2.0.0 • Published 9 years ago

walter-whitelist v2.0.0

Weekly downloads
2
License
GPL-3.0
Repository
github
Last release
9 years ago

walter-whitelist Build Status codecov

This lightweight module whitelists javascript objects recursively. This is particularly useful in the following situations:

  • you have to check that a user-supplied object only contains keys that the user is allowed to supply, e.g., when handling a POST/PUT request
  • you have to pick fields from an object that the user is allowed to see, e.g., before sending a response to a client

Walter Whitelist

Examples

Process user-supplied objects

Before storing user-supplied data in a database, you usually want to check if the object contains fields that the user is allowed to store.

let allowed = {name: true, age: true};
whitelist({name: 'Darth', age: 42}, allowed); // resolves with {name: 'Darth', age: 42}
whitelist({id: 23}, allowed); // rejects with WhitelistError (field 'id' is not allowed)
whitelist({name: 'Darth'}, allowed); // resolves with {name: 'Darth', age: undefined}
// omit keys with undefined values:
whitelist({name: 'Darth'}, allowed, {omitUndefined: true}); // resolves with {name: 'Darth'}

You can also use a function to check fields:

let allowed = {
  name: true,
  age: (age, options) => {
    if (age < 50) return age;
    throw WhitelistError('age must be less than 50', options.path);
  },
};
whitelist({name: 'Darth', age: 42}, allowed); // resolves with {name: 'Darth', age: 42}
whitelist({name: 'Darth', age: 66}, allowed); // rejects with WhitelistError ('age must be less than 50')

Nested objects work, too:

allowed = {name: true, lightsaber: {color: true}};
whitelist({name: 'Darth', lightsaber: {color: 'red'}}, allowed);  // resolves with {name: 'Darth', lightsaber: {color: 'red'}}
whitelist({name: 'Darth'}, allowed);  // resolves with {name: 'Darth', lightsaber: {color: undefined}}
// omit keys with undefined values:
whitelist({name: 'Darth'}, allowed, {omitUndefined: true}); // resolves with {name: 'Darth', lightsaber: {}}

Pick allowed fields

Before sending data from a database to a client, you want to pick only fields that the client is allowed to see. This can be achieved by using the option omitDisallowed: true.

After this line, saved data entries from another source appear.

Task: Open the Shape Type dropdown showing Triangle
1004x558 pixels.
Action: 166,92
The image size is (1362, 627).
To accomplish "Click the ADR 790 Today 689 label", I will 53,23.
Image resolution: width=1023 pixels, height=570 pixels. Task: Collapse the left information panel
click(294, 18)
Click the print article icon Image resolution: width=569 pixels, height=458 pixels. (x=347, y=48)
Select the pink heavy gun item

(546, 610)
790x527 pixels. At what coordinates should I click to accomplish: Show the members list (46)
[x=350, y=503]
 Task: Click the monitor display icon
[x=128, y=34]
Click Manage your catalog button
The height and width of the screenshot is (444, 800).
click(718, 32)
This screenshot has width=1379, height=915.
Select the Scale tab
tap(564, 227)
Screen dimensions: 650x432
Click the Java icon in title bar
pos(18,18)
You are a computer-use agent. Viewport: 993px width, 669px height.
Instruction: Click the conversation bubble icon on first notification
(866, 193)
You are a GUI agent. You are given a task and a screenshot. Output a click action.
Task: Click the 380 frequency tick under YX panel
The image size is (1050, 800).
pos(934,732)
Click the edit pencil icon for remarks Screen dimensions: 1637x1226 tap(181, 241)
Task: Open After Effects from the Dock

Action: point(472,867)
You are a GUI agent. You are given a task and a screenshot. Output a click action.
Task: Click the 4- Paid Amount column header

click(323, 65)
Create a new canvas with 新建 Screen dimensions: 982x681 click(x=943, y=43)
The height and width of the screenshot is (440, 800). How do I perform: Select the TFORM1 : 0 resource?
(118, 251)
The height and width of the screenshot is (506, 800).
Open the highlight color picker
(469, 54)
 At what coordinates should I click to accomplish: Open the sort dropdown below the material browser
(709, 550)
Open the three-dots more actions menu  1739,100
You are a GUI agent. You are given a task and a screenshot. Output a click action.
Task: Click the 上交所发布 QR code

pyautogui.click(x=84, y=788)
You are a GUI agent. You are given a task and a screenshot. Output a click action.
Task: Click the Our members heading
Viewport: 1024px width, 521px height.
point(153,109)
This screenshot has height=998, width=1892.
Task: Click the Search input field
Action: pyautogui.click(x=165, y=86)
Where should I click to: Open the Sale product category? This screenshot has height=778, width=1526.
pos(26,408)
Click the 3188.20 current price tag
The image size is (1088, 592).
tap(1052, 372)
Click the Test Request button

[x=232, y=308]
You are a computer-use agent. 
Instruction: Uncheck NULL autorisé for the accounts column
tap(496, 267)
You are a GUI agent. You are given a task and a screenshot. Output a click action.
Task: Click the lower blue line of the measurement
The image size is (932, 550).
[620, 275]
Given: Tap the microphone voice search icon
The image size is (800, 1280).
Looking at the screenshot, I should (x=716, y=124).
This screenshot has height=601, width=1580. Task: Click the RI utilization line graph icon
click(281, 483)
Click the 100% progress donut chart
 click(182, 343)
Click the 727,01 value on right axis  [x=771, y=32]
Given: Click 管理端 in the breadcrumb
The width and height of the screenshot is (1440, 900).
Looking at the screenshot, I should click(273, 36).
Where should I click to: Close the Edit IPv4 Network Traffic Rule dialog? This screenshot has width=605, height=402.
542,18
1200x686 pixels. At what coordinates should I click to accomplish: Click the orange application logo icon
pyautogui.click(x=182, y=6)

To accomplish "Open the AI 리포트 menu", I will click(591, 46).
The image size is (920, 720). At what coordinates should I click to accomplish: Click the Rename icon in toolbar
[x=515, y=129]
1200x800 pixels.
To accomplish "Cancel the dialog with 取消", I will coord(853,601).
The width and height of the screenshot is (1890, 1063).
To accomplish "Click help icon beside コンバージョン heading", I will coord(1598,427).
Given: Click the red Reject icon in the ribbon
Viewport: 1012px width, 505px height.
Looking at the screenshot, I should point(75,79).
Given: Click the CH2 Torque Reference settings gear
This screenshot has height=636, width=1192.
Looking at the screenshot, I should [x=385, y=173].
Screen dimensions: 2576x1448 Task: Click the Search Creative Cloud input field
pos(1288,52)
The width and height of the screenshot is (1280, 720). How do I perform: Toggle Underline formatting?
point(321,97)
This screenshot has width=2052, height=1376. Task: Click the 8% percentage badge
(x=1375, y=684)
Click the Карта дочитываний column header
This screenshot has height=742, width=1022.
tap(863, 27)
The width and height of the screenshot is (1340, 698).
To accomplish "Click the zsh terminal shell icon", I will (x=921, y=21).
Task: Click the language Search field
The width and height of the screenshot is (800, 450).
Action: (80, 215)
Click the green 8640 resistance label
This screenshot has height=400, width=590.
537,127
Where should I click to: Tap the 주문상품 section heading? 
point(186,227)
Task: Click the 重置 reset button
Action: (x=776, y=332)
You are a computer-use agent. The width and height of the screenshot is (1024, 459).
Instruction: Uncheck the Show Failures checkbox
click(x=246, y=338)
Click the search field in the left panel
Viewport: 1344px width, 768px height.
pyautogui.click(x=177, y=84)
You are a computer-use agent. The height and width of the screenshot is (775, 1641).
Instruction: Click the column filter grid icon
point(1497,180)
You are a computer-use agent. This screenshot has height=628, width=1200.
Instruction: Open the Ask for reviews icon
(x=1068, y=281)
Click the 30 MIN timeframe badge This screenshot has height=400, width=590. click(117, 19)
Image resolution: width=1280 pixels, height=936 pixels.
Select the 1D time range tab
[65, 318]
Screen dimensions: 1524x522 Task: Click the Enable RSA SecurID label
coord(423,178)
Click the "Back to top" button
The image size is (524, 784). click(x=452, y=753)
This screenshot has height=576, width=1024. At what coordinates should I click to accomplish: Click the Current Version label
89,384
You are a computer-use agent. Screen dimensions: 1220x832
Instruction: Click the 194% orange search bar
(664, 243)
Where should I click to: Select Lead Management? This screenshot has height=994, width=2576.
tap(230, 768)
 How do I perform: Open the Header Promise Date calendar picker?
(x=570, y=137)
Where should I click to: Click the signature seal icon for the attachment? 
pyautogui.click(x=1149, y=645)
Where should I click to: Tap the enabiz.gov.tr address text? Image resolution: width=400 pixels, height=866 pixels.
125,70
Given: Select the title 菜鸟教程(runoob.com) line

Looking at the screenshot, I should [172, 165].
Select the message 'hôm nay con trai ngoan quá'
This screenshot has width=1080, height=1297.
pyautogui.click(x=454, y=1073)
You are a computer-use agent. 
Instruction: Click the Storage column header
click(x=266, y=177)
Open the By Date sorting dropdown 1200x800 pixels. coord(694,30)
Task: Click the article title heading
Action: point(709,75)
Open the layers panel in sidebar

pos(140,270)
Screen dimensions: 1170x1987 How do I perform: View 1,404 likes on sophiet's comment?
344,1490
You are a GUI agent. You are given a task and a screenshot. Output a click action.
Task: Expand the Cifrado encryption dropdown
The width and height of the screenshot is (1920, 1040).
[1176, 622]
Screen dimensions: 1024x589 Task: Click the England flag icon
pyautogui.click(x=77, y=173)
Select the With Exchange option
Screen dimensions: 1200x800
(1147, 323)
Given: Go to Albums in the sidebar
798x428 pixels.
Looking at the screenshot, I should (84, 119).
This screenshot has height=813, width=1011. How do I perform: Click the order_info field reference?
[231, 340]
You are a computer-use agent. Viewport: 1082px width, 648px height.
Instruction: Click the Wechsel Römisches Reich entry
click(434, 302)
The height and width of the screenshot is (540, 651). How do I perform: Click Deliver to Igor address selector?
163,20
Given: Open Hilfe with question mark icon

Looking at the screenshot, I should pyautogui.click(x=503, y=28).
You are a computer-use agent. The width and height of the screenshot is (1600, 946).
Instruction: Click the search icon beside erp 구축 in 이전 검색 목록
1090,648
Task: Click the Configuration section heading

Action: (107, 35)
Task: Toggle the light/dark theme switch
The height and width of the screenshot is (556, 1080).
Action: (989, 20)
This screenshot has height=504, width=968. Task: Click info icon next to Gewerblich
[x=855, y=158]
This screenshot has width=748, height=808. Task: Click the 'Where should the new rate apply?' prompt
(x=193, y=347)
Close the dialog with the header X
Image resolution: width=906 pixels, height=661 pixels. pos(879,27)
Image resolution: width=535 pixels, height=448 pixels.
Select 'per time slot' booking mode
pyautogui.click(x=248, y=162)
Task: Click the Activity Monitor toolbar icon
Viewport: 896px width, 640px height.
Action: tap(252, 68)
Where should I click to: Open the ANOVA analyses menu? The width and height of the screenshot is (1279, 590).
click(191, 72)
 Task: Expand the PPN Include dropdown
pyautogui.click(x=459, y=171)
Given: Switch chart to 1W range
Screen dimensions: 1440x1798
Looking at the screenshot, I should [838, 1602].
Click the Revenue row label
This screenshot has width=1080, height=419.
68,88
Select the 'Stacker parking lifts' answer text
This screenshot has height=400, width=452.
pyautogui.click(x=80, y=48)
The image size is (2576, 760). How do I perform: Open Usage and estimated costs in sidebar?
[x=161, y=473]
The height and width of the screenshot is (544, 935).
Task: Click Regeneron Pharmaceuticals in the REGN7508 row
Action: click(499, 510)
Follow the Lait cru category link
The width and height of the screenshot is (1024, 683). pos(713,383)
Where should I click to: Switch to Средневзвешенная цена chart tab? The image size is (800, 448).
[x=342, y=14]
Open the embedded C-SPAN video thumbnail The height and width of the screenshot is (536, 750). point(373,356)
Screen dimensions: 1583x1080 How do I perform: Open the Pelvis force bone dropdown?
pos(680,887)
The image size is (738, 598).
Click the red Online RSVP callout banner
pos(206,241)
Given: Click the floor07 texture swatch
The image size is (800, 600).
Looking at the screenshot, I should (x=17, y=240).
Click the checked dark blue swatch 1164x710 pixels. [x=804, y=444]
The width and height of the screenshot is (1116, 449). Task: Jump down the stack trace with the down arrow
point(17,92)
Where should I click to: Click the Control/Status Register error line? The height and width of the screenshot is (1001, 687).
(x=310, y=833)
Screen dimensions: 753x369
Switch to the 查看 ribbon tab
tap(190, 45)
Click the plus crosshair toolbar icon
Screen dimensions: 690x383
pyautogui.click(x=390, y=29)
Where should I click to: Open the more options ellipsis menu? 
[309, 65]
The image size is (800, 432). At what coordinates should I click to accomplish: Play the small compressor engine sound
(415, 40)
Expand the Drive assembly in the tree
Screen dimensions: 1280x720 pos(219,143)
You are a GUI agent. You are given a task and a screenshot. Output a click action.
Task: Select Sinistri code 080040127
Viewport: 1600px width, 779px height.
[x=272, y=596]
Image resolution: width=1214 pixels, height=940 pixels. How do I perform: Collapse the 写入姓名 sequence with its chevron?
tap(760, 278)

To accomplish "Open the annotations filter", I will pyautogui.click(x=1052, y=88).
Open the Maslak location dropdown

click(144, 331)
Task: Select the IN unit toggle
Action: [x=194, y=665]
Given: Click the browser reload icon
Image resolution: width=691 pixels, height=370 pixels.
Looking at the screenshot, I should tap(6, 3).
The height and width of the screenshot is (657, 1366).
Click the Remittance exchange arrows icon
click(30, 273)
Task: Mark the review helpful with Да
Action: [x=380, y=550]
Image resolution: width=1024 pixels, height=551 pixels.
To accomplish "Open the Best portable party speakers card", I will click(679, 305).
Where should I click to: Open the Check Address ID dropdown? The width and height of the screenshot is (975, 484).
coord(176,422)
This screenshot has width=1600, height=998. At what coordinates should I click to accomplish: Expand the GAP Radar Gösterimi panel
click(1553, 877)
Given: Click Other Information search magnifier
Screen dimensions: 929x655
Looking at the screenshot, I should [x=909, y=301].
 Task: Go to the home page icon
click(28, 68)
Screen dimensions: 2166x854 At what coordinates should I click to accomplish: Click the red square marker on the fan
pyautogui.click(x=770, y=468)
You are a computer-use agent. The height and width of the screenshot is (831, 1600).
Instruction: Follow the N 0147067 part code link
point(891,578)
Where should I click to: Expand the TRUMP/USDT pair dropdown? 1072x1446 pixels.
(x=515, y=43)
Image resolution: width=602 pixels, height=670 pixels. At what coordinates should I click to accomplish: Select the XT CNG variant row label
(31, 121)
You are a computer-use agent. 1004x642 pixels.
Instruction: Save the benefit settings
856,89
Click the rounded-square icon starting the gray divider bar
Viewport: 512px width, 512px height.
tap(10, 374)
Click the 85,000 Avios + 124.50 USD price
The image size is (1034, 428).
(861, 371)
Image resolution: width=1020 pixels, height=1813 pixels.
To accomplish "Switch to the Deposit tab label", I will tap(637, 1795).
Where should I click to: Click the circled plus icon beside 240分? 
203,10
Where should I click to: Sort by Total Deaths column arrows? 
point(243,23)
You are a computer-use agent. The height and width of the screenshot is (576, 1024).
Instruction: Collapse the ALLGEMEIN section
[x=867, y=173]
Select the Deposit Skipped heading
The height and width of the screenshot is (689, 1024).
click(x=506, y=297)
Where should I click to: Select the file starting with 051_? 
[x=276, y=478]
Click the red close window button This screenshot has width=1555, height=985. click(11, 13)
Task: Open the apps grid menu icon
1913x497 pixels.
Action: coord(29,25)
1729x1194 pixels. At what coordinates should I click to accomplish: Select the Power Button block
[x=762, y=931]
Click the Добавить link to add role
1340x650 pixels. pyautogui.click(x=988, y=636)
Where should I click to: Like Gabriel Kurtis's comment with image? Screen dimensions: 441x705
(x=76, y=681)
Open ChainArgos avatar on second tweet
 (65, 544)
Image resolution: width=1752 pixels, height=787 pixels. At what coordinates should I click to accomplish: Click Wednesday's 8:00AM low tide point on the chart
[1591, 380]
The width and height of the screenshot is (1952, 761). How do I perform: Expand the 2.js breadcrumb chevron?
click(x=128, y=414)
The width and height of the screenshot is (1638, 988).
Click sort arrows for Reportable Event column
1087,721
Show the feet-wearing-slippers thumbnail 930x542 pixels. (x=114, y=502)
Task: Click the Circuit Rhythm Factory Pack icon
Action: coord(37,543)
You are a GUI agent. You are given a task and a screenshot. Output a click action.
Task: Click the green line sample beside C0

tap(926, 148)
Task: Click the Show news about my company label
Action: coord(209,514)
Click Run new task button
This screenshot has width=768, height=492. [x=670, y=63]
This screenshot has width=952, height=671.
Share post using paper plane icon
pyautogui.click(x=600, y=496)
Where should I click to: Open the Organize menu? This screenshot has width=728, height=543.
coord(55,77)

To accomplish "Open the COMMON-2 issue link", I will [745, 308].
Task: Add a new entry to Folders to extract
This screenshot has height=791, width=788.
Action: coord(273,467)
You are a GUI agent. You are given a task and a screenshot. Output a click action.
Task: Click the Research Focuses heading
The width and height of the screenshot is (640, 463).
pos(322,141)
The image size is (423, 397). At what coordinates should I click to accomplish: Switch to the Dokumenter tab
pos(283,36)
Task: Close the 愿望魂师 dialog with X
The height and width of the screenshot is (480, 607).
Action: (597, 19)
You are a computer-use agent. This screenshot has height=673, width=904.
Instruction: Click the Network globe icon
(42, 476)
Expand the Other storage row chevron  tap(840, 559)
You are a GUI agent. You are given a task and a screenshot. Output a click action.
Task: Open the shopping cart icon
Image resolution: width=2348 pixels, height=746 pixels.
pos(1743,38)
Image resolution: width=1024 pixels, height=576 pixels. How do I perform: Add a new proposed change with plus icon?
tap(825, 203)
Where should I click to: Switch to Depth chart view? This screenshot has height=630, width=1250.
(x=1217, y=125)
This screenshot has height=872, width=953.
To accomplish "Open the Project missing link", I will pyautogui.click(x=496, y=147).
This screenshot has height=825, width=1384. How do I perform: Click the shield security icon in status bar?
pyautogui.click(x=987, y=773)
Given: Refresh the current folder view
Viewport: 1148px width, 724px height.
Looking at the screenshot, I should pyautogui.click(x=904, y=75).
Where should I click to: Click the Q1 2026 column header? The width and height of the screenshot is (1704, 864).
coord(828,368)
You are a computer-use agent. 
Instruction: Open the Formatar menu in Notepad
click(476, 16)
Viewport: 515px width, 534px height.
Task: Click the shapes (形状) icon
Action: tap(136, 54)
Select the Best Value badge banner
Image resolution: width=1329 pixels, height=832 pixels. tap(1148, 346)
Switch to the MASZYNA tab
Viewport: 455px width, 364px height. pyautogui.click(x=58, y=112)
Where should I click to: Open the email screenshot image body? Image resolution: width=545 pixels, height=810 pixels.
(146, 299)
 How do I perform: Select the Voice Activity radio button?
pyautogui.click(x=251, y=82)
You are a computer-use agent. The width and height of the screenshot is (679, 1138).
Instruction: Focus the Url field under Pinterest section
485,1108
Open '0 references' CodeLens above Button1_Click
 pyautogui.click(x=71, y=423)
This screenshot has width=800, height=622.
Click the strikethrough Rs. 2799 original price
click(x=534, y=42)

let allowed = {name: true, age: true};
whitelist({id: 23, name: 'Darth', age: 42}, allowed, {omitDisallowed: true}); // resolves with {name: 'Darth', age: 42}
whitelist({id: 23, name: 'Darth'}, allowed, {omitDisallowed: true}); // resolves with {name: 'Darth', age: undefined}
// omitDisallowed can be combined with omitUndefined:
whitelist({id: 23, name: 'Darth'}, allowed,
  {omitDisallowed: true, omitUndefined: true}); // resolves with {name: 'Darth'}

Installation

npm install walter-whitelist

Documentation

const whitelist = require('walter-whitelist');

whitelist(src, allowed, options)

  • src: source object, array or primitive
  • allowed: the checks on src are performed according to this value. The following values are accepted:
    • an object {key: value, ...}:
      • expects src to be an object.
      • iterates over keys and uses the value for whitelisting the corresponding key/value pair in src
      • value can be any value that is accepted as the allowed parameter
    • an array with one element [value]:
      • expects src to be an array
      • iterates over elements of array src and whitelists according to value
      • value can be any value that is accepted as the allowed parameter
    • a function fn(src, options):
      • should return the whitelisted src (directly or via a promise)
      • if omitDisallowed is false and src contains disallowed data, the function is responsible for throwing a WhitelistError (or rejecting the returned promise with a WhitelistError)
    • a boolean: if the value is true, src is allowed and returned as the result
  • options: an object with the following optional keys:
    • omitUndefined: if set to true, it omits fields in the result whose values are undefined
    • omitDisallowed: if set to true, it omits fields from src that are not present in allowed.
    • data: custom data that is recursively passed to any function in the allowed parameter.

The function returns a new object with the whitelisted fields and throws a whitelist.WhitelistError if a field in src is not allowed (unless omitDisallow is true).